Ich drehte mich um. Er stand mitten im Raum, seine Wangen glühten rot. „Ich gratuliere dir übrigens.“
„Wie bitte?“ fragte ich irritiert.
Er zeigte auf meinen Bauch. Ich sah hinunter auf die schon sehr deutliche Schwellung. Als ich wieder in sein Gesicht sah, lächelte er freundlich. Er hatte seine Worte ohne Hintergedanken gewählt.
Auf der Straße ging Carry mit mir ins Gericht. „Was du da drin abgezogen hast, war wirklich nicht nötig.“
„Hätte ich diese Sache auf sich beruhen lassen sollen? Du hast Petronella doch gesehen. Hätte ich das übergehen sollen?“
„Nein, natürlich nicht. Aber du hättest ihn nicht so unbegründet anblaffen müssen…“
Ich lachte. „Carry…was ist denn mit dir los? Du verteidigst Ariel ganz schön lebhaft. Man könnte glatt denken, dass du…“
„Dass ich was?“ Die Augen meiner Schwester funkelten mich wütend an.
Ich kicherte. „Carry ist verknallt…Carry ist verknallt…“ sang ich leise.
„Halt die Klappe.“ zischte sie.
„Du kannst es ruhig zugeben.“ kicherte ich als wir die Straße hinunterliefen.
„Bilde dir bloß nichts ein.“ Gab sie zurück und knuffte mich in die Seite, woraufhin ich schallend lachte.
Viele Straßen von der Galerie entfernt spiele sich am selben Abend eine andere Szene ab. Agatha von der Houden nutzte den Pool im Kellergeschoss ihres Hauses um in Form zu bleiben. Abigail Perrette hingegen entspannte sich lieber bei ein paar Drinks.
„Und das hat Ariel dir erzählt?“ fragte sie nun mit einem bis zum Rand gefüllten Glas.
Agatha schwamm eisern ihre Runden im Pool. Abigail konnte nicht verstehen, weshalb sich ihre Freundin mit Sport fit halten musste: In ihrem Fall regelte der Schönheitschirurg das Gröbste.
„Ja.“ prustete Agatha, sie hatte Wasser in den Mund bekommen. „Sonst erzählt er mir niemals etwas. Heute hat er mal einen auf Familie gemacht.“
„Woran das wohl liegt?“ Abigail trank noch einen kräftigen Schluck. Das tat gut!
„Diese Frau muss ihn heute einmal wieder becirct haben. Eine Weihnachtsfeier – ach, wie niedlich! Und dass er mir dann auch noch unter die Nase reiben musste, dass ich nicht eingeladen bin!“
Agatha stieß sich am Beckenrand ab und schwamm einige wütende Züge, am anderen Beckenrand angekommen, ließ sie sich rückwärts im Wasser treiben.
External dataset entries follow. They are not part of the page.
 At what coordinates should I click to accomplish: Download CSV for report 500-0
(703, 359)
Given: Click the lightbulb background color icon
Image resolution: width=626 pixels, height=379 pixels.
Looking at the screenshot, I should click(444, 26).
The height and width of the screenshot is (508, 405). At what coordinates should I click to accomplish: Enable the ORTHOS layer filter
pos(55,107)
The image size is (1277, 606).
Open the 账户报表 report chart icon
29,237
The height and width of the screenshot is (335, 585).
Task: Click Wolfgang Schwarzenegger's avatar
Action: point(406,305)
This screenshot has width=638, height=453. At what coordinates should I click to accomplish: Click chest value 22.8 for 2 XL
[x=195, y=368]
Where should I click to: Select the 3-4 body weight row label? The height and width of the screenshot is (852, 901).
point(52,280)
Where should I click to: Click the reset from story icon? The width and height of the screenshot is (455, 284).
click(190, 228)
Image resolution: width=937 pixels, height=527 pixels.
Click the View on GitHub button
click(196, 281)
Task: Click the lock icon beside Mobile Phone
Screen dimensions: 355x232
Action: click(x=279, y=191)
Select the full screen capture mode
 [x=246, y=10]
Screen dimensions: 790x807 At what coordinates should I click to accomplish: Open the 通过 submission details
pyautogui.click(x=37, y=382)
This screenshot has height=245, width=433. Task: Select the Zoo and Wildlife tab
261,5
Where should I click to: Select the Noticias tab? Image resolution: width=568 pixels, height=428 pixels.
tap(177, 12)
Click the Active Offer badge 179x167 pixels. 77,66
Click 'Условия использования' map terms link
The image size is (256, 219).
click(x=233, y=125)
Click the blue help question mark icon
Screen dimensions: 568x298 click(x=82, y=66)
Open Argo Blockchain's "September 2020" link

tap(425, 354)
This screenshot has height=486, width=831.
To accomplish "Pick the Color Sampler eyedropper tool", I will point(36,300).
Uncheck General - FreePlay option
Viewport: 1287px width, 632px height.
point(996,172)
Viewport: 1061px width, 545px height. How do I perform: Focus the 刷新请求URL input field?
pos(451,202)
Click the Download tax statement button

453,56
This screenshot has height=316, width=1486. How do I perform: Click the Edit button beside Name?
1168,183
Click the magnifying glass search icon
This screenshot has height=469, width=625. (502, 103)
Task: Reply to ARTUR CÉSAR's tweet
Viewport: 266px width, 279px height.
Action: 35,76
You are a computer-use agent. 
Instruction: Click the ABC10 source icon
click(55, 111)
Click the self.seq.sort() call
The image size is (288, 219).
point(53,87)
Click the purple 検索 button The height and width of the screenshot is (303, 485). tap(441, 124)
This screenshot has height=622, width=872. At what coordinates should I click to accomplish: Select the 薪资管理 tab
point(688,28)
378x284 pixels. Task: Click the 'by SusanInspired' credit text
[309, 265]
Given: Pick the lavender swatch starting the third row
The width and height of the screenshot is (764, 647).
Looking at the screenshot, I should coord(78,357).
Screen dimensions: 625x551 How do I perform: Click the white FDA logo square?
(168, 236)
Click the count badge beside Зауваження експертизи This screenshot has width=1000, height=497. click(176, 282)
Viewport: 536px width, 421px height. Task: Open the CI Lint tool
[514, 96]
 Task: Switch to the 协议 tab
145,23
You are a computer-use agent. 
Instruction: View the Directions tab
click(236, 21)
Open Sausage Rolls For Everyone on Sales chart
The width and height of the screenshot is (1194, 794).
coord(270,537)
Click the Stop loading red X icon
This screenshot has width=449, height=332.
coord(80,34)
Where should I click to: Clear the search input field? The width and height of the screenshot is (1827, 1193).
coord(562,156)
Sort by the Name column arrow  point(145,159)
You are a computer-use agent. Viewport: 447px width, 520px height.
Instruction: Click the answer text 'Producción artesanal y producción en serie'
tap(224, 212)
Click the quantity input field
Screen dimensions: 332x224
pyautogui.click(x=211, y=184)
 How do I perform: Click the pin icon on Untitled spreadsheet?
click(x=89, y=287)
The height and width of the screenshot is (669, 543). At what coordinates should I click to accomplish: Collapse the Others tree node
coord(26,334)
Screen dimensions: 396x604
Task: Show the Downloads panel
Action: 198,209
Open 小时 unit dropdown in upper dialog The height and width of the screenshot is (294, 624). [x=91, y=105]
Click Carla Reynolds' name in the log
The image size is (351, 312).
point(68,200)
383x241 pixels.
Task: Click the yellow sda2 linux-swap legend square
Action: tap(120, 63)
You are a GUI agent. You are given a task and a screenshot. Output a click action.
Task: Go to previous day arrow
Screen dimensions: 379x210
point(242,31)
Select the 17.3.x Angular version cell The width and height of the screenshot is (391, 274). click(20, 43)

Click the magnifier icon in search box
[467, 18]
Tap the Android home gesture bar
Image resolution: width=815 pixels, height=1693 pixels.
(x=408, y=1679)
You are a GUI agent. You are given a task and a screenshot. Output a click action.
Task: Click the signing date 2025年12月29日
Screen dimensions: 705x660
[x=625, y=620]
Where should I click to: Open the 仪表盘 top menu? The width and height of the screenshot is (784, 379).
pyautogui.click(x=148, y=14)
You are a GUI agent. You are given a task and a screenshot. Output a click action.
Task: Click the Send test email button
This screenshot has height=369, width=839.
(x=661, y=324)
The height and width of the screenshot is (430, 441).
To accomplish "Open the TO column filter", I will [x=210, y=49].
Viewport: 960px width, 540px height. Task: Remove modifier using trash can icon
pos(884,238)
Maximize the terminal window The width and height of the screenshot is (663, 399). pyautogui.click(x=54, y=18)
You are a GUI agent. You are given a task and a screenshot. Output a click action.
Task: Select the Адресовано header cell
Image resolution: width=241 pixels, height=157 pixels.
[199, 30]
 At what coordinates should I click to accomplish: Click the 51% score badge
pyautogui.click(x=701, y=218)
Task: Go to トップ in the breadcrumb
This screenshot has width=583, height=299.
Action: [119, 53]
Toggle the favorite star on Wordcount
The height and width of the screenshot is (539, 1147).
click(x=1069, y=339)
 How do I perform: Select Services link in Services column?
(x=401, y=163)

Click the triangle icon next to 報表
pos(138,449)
"Und dann auch noch mit Tante Petronella." Agatha gluckste leise. "Na, wenn sich da mal nicht zwei verwandte Seelen gefunden haben." tönte sie hämisch.
„Mach dich nicht fertig, Süße.“ gurgelte Abigail, die noch einen großen Schluck im Mund hatte. „Es hat auch etwas Gutes: so können wir Weihnachten zusammen feiern! Ist das nicht wunderbar? Nur wir zwei?“
„Papperlapapp.“ Agatha begann wieder zu schwimmen. „Denkst du etwa, ich will Gast auf dieser hinterwäldlerischen Feier sein? Es geht um Ariels Worte. Weißt du, was er zu mir gesagt hat?“
„Nein.“ Abigail musste husten. Das Zeug war irgendwie auch ganz schön scharf.
„’Es ist noch nicht zu spät.’ hat er zu mir gesagt. Kannst du dir das vorstellen? Es ist noch nicht zu spät! Dass ich nicht lache!“
„Aber…aber…du wolltest doch diesen ganzen Schmu. Das Kind in die Familie aufnehmen, es im Sinne deines Vaters erziehen und dieses ganze Zeug…davon redest du doch jeden Tag!“
„Es geht darum, dass er mich belehrt hat.“ rief Agatha aus dem Wasser zu Abigail hoch. „Was warnt er mich, was gibt er mir Ratschläge?“ Agathas Fäuste trafen wütend auf die Wasseroberfläche, Abigail sprang zurück um nicht nass gespritzt zu werden.
„Entschuldigung. Entschuldige vielmals.“ Abigail rollte mit den Augen. Wie sollte Abigail ihre Freundin nur verstehen? Sie holte sich an der Bar ein neues Glas und als sie sicher war, dass Agatha sie nicht sehen konnte, äffte sie ihre Art nach.
„Alles zu seiner Zeit.“ hörte sie ihre Geliebte aus dem Pool blubbern. Abigail stand mit ihrem Drink am Beckenrand und beobachtete, wie Agatha beharrlich die Wassermassen zur Seite schob. Ja, Agatha war schon ganz schön ausdauernd.